Obama’s Space Plans: A Study In Incoherence

Sen. Obama has released his plan for space exploration. As a case study, it demonstrates the lack of coherence or policy judgment that has marked the Obama campaign. Space policy expect Rand Simberg has a detailed analysis of Obama’s space plan and finds it lacking.

For example, Obama’s campaign can’t seem to make up its mind about NASA’s COTS program:

Obama will stimulate efforts within the private sector to develop and demonstrate spaceflight capabilities. NASA’s Commercial Orbital Transportation Services is a good model of government/industry collaboration.

Which is all well and good, until one reads further down. Then Obama’s space plan says the opposite:

Obama will evaluate whether the private sector can safely and effectively fulfill some of NASA’s need for lower earth orbit cargo transport.

So, COTS is a “good model,” but Obama plans to “evaluate” it anyway. It’s the sort of muddleheaded stuff that Obama has been giving the electorate in just about every field. Simberg notes that this is a document clearly written by committee, and it’s hard to disagree with that sentiment.

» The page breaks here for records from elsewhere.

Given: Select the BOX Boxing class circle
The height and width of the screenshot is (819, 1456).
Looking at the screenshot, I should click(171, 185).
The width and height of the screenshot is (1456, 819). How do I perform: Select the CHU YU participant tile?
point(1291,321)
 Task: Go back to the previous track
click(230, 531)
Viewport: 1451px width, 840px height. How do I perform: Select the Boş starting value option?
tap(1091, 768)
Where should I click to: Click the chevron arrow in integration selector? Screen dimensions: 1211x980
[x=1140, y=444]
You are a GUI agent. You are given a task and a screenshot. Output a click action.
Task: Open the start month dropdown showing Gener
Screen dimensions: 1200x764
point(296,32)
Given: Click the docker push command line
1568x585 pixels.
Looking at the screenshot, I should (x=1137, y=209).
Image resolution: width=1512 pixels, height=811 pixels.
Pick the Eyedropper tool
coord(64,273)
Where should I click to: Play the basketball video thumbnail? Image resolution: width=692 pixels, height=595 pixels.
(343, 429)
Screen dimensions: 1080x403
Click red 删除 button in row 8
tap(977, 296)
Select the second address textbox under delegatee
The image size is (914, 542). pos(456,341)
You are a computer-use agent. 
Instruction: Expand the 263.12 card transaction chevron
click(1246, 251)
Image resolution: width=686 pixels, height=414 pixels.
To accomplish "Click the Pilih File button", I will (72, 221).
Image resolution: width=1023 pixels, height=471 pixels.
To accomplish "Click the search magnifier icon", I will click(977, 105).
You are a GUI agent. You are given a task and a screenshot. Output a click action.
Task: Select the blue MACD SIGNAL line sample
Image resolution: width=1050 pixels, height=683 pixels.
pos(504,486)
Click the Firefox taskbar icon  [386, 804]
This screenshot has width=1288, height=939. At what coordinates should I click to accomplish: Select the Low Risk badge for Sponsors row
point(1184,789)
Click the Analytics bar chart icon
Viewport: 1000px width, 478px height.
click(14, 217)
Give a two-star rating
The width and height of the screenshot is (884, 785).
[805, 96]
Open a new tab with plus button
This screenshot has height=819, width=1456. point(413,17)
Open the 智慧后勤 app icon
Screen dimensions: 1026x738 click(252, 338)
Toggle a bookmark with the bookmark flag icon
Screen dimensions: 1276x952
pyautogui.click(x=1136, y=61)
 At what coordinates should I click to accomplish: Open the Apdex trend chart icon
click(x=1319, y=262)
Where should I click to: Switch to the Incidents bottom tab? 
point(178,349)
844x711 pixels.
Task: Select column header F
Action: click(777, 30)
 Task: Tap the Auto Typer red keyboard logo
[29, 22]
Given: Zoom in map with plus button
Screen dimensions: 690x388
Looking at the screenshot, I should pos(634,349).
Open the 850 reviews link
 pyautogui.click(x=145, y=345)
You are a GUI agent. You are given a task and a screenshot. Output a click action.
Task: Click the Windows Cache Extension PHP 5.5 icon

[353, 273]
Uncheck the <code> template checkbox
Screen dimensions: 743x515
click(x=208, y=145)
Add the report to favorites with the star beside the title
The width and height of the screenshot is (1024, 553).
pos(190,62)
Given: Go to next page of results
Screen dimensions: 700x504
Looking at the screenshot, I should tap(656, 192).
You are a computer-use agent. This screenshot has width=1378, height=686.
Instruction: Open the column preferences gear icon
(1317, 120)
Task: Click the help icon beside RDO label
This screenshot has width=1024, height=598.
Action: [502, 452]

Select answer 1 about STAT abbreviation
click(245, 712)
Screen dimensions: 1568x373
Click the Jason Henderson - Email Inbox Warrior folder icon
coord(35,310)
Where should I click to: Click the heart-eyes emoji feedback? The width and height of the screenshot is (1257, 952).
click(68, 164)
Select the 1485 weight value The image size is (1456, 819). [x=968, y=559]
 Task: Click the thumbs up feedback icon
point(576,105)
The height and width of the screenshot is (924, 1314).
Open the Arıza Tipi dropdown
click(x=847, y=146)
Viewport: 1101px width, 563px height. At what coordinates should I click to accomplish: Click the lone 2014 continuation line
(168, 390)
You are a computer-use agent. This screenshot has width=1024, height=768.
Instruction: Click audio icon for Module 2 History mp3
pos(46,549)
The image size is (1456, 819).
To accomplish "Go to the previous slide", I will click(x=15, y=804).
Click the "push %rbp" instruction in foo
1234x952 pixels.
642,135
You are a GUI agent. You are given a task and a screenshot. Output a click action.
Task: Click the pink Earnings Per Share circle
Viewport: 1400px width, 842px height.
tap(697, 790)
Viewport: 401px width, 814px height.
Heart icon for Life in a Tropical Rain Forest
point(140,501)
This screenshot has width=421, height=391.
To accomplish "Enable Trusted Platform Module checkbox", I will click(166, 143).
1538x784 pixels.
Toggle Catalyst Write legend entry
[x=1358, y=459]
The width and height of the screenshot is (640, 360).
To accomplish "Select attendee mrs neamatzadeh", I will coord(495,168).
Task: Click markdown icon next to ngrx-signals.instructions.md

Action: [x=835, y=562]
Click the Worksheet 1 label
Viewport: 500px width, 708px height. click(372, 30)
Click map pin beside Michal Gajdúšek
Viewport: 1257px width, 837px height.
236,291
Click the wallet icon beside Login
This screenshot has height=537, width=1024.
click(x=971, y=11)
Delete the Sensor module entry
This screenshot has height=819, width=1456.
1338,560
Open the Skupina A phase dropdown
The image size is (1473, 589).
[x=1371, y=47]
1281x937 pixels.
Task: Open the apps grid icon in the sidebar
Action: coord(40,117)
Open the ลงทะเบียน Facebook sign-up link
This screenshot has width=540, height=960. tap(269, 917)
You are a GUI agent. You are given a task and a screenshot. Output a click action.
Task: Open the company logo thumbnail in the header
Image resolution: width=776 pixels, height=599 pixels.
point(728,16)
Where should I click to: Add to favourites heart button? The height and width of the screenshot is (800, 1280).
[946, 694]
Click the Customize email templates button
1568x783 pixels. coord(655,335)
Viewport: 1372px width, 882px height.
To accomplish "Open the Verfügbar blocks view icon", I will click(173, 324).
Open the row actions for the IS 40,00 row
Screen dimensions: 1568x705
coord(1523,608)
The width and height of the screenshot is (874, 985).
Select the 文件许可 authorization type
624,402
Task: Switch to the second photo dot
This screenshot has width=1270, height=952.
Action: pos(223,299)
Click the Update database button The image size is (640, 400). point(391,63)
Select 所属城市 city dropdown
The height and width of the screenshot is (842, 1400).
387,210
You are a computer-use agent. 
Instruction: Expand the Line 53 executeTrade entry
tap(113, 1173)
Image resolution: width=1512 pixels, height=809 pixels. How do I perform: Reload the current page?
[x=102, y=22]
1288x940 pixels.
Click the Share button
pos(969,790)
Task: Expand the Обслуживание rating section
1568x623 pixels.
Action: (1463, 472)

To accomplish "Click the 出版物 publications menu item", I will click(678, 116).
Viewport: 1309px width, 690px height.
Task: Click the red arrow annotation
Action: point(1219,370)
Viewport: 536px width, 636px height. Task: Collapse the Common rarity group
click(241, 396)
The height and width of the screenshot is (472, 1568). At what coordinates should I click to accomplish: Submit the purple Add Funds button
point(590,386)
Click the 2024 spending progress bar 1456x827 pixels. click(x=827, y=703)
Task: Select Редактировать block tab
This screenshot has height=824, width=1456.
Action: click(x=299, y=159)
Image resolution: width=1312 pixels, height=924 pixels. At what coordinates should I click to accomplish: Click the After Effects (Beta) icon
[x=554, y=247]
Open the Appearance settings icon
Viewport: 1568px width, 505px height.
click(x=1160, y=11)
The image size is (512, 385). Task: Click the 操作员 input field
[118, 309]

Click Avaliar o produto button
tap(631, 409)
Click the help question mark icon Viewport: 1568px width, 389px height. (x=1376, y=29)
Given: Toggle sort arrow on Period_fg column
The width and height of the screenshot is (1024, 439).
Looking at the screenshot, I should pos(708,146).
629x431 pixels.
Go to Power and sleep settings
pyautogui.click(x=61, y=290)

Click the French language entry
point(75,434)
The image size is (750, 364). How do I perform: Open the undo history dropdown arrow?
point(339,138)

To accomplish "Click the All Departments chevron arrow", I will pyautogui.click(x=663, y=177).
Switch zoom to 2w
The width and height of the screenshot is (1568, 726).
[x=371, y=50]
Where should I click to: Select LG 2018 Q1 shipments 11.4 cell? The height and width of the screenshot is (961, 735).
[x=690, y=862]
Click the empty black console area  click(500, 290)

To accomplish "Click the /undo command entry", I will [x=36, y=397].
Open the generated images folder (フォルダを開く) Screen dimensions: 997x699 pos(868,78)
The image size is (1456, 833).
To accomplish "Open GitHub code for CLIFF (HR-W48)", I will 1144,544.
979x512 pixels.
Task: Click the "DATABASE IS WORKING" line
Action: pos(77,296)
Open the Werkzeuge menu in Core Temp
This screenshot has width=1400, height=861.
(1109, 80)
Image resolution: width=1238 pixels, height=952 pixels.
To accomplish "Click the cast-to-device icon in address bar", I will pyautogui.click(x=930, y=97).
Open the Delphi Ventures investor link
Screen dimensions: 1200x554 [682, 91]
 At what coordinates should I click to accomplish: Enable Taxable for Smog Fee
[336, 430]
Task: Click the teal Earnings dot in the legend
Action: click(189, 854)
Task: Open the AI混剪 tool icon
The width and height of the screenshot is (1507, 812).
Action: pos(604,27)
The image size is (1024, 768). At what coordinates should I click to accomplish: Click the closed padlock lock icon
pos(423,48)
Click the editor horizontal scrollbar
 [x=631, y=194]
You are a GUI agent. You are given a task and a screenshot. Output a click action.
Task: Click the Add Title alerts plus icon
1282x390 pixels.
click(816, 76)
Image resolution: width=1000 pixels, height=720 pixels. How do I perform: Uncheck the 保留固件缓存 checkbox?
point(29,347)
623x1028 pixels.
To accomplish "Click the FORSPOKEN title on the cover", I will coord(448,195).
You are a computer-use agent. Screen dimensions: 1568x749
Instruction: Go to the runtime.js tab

Simberg notes something else disturbing about the Obama campaign’s attitude towards ideas not their own:

This part struck me (and didn’t surprise me):

Lori Garver, an Obama policy adviser, said last week during a space debate in Colorado that Obama and his staff first thought that the push to go to the moon was “a Bush program and didn’t make a lot of sense.” But after hearing from people in both the space and education communities, “they recognized the importance of space.” Now, she said, Obama truly supports space exploration as an issue and not just as a tool to win votes in Florida.

I’m not sure that Lori helped the campaign here. What does that tell us about the quality and cynicism of policy making in the Obama camp? They opposed it before they were for it because it was George Bush’s idea? And does that mean that space policy was just about votes in Florida before this new policy? I know that there are a lot of BDS sufferers who oppose VSE for this reason, and this reason alone, but it’s a little disturbing that such (non)thinking was actually driving policy in a major presidential campaign.

Sadly, I think that’s exactly how the Obama camp thinks—or more accurately doesn’t think. Obama is not a dumb person, not by a longshot. But he doesn’t have a wide grasp of policy. He has an incisive legal mind, but when it comes to issues like taxes, foreign policy, trade, and other major issues, he’s utterly reliant on a cadre of advisors. That is not healthy for a President. A President needs good advisors, to be sure, but ultimately the job of President is the world’s toughest management job. Nothing in this document or anything else that Obama has done suggests that he has the management skills to be an effective President. A country can’t be lead by committee, it needs someone to provide leadership and direction. At least as far as space policy is concerned, Obama shows little leadership or direction.

To be fair, that doesn’t mean that Obama’s space plan is all bad. He says some of the right things. But he also is against the “weaponization” of space—something which has already begun and requires more than the typical feckless diplomatic overtures to contain. He is for more international cooperation in space—which is all well and good except that tensions with Russia already could cripple us. He’s for accelerating the timeline for the Shuttle replacement—which is an absolute necessity.

What would a truly bold space policy be? How about a government sponsored X-Prize to truly foster space exploration? A policy that ditches the overcomplicated Ares/Contellation program and goes with the better-designed DIRECT 2.0 launch system?

Obama says the right things, especially with the idea of having a better connection between the Oval Office and NASA and other interested parties. The problem is that Obama clearly hasn’t thought his space policy through enough to come to any clear policy conclusions. Even where he says the right things, there’s no guarantee that he’ll really enact them. A document drafted by committee is not the same as a bold policy, and when it comes to the future of humanity’s exploration of space, Obama gives us precious little change that anyone can truly believe in.